Not every workplace issue requires the same level of formal process, but when management learns of possible harassment, discrimination, or retaliation, the EEOC expects a prompt, thorough, and impartial response with objective investigators, written documentation, privacy protections, and attention to retaliation.
When should an employer hire an outside workplace investigator?
Outside help is often appropriate when the accused is senior, neutrality is hard to prove, the allegations are sensitive, there are multiple witnesses, retaliation concerns exist, or the internal team lacks training or bandwidth. The EEOC’s current employer checklist emphasizes objective, neutral, and well-trained investigators.
Can an employer promise complete confidentiality during an investigation?
No. The safer and more accurate approach is to say the employer will protect privacy to the greatest extent possible consistent with a thorough and impartial investigation. That is the EEOC’s language, and it reflects how real investigations work.
Is answering questions in an internal investigation protected activity?

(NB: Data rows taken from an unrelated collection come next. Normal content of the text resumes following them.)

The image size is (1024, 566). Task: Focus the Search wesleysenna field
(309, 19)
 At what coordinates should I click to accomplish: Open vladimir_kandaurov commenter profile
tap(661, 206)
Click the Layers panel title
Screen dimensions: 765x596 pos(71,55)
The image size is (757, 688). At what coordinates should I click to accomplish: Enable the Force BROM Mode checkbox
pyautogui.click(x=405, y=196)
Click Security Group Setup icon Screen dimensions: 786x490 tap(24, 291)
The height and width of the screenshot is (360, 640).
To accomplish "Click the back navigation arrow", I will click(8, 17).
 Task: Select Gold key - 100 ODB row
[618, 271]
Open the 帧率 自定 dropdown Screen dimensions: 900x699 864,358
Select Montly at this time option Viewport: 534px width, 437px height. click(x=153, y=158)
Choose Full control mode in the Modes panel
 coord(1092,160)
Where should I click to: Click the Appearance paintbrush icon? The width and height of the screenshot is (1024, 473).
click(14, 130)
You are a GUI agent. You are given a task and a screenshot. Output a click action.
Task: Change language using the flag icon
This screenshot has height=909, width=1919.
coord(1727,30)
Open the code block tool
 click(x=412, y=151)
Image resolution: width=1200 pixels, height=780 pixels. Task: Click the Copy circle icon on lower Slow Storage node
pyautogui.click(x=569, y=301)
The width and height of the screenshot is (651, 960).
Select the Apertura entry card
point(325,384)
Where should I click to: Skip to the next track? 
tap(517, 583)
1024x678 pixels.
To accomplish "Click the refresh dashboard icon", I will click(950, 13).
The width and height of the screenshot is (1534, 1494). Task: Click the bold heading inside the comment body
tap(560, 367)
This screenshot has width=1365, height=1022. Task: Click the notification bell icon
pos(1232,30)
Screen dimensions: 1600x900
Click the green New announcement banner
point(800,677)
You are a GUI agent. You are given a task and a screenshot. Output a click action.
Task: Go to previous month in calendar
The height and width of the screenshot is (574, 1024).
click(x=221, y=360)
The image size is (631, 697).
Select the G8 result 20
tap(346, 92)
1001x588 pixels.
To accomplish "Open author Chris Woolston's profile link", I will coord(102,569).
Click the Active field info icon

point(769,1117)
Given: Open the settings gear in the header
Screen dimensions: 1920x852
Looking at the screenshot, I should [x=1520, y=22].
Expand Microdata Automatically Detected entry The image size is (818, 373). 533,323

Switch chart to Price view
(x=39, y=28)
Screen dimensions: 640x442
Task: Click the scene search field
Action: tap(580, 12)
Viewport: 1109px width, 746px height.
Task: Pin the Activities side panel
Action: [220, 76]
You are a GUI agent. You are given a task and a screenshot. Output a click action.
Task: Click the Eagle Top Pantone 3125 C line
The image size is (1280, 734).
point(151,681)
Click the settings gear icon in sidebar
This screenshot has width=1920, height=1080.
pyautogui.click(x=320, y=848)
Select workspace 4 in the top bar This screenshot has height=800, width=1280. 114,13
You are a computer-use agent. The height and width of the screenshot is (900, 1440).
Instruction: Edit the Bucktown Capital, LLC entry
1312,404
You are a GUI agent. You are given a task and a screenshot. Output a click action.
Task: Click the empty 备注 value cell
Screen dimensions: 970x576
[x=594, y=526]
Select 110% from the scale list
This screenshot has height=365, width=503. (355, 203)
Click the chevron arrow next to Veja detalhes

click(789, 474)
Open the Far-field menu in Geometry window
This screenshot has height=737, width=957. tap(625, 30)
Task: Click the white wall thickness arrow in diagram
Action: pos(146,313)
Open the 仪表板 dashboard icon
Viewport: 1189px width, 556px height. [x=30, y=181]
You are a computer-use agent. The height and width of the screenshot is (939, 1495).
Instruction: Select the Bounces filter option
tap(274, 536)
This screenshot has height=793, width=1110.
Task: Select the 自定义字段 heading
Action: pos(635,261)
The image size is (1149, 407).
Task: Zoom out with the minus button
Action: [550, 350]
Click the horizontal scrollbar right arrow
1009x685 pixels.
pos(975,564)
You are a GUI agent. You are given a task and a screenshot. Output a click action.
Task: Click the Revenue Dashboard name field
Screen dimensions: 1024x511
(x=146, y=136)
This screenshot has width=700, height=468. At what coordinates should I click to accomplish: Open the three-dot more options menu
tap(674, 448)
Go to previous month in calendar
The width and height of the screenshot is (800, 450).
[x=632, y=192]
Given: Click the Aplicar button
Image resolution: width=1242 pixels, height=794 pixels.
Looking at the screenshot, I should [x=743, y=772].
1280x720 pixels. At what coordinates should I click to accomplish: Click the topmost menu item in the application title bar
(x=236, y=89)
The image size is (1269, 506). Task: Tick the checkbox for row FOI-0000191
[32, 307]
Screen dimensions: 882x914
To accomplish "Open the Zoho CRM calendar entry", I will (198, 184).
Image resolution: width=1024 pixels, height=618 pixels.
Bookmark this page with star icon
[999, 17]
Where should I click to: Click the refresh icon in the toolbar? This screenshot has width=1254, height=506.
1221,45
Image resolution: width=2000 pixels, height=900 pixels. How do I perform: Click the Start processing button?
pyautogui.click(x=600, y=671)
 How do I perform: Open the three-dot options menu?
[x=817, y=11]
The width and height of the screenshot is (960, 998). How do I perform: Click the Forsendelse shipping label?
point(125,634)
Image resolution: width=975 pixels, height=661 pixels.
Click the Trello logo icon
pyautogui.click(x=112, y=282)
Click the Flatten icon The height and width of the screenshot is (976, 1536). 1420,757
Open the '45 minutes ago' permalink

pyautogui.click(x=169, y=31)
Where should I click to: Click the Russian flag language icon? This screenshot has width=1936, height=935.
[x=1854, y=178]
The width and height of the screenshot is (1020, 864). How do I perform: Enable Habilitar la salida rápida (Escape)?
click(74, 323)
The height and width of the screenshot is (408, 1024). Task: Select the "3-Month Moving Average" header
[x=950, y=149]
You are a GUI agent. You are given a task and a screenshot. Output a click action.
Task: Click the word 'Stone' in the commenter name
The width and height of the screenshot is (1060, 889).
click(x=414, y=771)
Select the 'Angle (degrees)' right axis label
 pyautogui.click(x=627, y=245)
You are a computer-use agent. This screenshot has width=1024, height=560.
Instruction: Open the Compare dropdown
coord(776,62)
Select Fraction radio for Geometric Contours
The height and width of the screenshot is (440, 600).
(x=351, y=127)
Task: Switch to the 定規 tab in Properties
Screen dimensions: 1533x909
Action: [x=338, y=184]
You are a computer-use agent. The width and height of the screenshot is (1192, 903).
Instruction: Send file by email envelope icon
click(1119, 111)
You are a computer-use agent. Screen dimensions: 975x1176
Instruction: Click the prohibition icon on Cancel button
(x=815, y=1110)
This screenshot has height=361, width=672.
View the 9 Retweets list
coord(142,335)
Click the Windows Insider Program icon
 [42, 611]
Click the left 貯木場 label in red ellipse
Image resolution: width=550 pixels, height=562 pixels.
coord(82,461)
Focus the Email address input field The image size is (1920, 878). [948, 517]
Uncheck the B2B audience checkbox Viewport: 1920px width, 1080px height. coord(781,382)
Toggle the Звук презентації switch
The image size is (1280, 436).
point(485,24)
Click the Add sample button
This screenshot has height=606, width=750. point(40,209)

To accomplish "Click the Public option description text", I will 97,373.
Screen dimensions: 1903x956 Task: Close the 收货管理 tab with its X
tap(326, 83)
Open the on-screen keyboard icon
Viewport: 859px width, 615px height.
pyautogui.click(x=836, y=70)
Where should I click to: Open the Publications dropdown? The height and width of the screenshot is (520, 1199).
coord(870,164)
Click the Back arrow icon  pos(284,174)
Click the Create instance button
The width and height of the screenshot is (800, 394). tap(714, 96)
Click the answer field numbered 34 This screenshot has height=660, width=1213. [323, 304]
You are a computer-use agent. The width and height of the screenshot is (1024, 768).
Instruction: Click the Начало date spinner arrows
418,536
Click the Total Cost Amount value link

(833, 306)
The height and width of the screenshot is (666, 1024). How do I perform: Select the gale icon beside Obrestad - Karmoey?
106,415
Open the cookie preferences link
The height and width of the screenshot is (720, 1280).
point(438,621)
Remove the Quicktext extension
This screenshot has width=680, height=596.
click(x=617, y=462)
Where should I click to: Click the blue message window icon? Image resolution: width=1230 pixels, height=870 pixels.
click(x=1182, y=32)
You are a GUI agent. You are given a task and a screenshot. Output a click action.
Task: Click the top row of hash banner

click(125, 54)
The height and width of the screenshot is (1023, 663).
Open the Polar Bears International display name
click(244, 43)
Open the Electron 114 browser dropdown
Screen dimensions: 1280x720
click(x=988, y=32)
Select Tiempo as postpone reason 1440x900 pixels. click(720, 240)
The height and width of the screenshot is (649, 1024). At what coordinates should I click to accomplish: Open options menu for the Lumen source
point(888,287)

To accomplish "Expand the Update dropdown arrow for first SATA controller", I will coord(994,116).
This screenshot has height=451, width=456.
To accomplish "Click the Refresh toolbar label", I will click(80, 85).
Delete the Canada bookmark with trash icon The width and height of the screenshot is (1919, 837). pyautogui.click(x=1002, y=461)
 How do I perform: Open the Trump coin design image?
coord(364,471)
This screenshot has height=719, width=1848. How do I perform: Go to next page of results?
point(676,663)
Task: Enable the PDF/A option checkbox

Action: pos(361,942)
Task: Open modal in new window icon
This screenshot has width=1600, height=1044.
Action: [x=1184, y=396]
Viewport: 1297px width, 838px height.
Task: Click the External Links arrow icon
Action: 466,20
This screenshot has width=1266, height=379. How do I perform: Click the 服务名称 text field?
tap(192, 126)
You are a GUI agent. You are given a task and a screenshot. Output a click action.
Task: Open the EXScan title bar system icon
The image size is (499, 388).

Yes. The EEOC states that employees are protected from retaliation when they answer questions during an employer investigation of alleged harassment or otherwise participate in asserting EEO rights.
Does hiring an outside investigator make the investigation privileged?
Not automatically. In Texas, attorney-client privilege can extend to communications involving a lawyer’s representative made to facilitate legal services, and the Texas Supreme Court has recognized that an external investigator can qualify in the proper setup. But the structure, purpose, and confidentiality of the engagement matter.